I know that $X$ has a dual mode if and only if $d=\frac{(k+1)(n+1)}{m+2}$ is integer. In that case $P(X=d)=P(X=d-1)$ equals the maximum probability.

I am wondering if I can say anything about $P(X=d+1)$ versus $P(X=d-2)$ then. When is the former higher than the latter? I.e. when is:

$P(X=d+1)>P(X=d-2)$

Always?
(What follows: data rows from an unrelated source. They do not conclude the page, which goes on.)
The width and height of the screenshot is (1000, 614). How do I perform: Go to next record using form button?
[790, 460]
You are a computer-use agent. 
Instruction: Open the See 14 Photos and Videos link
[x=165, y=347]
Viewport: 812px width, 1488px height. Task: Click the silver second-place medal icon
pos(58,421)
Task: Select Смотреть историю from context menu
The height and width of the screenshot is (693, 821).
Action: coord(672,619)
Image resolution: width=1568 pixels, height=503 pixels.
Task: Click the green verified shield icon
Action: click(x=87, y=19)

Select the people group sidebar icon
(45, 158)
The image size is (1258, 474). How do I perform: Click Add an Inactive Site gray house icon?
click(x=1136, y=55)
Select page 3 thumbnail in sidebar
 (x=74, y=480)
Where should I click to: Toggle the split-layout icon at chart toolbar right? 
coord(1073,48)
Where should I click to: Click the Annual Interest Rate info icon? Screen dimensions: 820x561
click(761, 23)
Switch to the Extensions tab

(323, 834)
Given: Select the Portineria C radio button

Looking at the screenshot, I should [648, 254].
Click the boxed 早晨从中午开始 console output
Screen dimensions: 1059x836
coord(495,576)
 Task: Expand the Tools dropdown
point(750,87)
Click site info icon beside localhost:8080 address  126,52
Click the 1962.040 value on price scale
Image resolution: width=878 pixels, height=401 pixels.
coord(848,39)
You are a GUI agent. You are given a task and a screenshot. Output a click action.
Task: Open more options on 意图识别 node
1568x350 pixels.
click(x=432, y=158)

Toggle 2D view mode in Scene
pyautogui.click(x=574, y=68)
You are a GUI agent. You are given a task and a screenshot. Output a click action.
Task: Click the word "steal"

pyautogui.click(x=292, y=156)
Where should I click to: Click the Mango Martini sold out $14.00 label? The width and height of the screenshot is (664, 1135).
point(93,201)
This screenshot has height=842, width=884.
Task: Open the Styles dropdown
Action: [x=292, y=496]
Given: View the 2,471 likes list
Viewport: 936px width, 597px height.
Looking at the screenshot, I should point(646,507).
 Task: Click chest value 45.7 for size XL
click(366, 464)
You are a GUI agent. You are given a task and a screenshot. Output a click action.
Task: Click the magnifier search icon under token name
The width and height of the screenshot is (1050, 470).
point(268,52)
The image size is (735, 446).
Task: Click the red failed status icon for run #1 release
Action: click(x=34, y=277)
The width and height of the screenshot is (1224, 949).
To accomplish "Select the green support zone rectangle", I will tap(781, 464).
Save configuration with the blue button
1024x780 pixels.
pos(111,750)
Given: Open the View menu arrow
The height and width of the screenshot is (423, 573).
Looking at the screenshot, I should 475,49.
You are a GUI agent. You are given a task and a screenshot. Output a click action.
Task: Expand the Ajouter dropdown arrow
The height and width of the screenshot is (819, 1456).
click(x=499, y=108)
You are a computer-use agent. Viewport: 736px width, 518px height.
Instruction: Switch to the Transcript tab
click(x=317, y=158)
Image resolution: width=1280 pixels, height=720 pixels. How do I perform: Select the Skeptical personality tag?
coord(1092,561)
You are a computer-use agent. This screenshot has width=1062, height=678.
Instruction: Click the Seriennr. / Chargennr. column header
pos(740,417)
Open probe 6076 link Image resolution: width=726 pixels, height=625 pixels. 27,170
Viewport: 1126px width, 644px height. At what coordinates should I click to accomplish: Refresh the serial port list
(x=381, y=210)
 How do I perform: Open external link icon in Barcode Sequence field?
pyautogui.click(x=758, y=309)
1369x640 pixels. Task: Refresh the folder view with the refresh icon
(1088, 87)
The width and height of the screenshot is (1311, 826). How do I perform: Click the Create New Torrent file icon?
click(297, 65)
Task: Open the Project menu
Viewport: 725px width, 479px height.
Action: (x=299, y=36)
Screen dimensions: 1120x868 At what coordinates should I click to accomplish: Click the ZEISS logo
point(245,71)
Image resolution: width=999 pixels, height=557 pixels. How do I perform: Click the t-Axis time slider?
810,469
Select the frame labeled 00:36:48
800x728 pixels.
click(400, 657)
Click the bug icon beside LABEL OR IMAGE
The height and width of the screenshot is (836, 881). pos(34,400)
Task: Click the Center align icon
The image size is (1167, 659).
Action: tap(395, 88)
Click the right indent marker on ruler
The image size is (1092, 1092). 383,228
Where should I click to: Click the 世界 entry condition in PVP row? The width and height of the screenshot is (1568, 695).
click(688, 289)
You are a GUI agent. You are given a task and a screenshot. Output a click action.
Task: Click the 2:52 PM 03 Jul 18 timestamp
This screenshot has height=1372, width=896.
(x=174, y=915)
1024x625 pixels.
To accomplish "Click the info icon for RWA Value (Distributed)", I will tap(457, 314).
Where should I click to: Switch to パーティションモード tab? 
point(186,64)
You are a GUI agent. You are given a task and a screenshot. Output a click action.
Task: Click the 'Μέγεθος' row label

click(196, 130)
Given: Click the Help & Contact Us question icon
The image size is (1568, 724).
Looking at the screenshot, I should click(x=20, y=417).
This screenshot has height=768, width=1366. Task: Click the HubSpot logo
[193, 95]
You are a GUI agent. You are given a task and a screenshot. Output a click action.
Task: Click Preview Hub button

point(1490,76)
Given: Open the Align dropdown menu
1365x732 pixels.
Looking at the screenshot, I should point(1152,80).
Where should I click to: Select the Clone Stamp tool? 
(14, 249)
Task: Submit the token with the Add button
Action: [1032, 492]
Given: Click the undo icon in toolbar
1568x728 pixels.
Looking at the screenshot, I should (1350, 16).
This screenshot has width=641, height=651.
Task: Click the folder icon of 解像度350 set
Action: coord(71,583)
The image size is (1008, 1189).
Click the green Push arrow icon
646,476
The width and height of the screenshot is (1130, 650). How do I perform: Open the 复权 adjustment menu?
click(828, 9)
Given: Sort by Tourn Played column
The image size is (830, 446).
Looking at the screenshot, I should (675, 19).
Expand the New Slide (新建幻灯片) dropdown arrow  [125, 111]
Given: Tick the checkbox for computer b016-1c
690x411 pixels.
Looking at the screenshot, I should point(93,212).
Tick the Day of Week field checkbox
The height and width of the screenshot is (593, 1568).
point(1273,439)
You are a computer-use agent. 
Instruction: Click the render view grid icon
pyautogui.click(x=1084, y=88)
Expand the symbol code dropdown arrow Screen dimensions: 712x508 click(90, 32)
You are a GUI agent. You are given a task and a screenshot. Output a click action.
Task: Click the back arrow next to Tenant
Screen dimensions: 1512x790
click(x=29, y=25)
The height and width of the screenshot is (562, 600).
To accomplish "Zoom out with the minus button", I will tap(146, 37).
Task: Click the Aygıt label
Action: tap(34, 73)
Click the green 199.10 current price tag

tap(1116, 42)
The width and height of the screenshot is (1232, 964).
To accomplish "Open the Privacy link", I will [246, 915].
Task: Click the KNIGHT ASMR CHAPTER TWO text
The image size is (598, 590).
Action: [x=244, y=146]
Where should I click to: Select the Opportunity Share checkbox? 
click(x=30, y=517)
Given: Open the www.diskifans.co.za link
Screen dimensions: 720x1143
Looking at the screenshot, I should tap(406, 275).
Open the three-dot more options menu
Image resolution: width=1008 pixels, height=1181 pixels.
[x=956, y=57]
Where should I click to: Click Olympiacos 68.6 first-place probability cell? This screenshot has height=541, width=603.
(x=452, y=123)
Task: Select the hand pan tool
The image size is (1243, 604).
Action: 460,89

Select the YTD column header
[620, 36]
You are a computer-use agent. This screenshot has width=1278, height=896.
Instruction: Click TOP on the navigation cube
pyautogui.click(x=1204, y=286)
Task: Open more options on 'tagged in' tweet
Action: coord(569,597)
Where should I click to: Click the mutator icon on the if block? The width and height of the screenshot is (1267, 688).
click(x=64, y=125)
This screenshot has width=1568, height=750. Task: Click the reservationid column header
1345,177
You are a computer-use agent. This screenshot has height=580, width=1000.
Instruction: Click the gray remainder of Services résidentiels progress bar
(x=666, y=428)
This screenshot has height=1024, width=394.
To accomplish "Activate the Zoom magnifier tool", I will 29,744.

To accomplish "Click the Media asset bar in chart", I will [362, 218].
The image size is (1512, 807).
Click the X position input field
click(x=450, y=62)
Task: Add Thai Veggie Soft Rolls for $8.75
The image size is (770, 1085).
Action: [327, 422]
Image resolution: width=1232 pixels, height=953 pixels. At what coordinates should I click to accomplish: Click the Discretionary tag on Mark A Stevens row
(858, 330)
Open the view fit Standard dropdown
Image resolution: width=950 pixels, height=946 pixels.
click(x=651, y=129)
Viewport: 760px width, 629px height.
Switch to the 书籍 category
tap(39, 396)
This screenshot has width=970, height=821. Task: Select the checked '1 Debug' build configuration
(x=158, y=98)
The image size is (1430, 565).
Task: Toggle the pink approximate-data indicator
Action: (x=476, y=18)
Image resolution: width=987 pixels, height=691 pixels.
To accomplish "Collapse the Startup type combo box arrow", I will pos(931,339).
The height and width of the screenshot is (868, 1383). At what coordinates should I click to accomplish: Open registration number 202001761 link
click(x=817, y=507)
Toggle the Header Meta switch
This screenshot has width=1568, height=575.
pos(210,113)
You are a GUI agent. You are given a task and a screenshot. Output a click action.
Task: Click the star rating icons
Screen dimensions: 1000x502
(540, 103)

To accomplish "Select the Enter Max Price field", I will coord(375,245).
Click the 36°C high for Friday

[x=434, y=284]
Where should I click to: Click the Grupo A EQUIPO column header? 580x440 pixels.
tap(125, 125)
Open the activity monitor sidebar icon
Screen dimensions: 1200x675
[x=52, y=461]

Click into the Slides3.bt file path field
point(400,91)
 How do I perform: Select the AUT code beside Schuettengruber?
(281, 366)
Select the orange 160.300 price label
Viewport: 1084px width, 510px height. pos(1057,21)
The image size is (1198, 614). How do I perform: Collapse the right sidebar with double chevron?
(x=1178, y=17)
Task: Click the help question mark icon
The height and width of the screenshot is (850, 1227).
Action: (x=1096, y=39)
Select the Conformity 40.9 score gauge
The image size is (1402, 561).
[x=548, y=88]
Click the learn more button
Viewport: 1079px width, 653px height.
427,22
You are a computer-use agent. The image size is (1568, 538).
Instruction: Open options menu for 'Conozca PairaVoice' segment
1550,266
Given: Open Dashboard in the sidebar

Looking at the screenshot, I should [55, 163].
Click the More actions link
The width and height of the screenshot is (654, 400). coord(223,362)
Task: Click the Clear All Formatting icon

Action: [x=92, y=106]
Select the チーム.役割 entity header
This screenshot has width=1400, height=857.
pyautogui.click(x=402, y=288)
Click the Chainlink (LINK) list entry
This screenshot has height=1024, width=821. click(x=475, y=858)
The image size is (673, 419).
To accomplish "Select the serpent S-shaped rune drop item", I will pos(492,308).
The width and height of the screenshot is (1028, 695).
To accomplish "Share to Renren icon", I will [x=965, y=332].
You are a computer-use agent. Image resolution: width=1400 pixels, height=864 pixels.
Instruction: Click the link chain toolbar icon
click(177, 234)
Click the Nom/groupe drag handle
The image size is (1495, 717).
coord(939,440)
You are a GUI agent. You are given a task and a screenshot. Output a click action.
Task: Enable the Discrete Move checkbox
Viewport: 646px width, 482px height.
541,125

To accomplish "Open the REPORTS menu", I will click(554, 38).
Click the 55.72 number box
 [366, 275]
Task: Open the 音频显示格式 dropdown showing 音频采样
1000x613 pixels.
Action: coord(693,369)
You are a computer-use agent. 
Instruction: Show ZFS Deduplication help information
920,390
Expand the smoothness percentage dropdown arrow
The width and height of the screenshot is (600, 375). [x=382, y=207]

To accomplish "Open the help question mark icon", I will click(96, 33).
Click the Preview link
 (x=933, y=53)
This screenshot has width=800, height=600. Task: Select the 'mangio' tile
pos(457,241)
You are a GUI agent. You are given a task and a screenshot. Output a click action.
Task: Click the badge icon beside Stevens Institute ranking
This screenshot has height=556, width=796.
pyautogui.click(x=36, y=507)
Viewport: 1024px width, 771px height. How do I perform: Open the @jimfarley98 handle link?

I tried many combinations programmatically and did not find any counterexample.

So far I have found:

$\frac{P(X=d+1)}{P(X=d-2)}=\frac{(k-d+2)(k-d+1)(k-d)(n-d+2)(n-d+1)(n-d)}{(d+1)d(d-1)(m-k-n+d+1)(m-k-n+d)(m-k-n+d-1)}$

Because $d=\frac{(k+1)(n+1)}{m+2}$, this can be simplified to:

$\frac{P(X=d+1)}{P(X=d-2)}=\frac{(k-d+2)(k-d)(n-d+2)(n-d)}{(d+1)(d-1)(m-k-n+d+1)(m-k-n+d-1)}$

I have tried further combining this with $d=\frac{(k+1)(n+1)}{m+2}$ being integer, but that gets quite complex and gives me no further clue.

I feel there is something relatively easy to prove here...?

For $n=\frac12m$, $P(X=d+1)=P(X=d-2)$ due to symmetry.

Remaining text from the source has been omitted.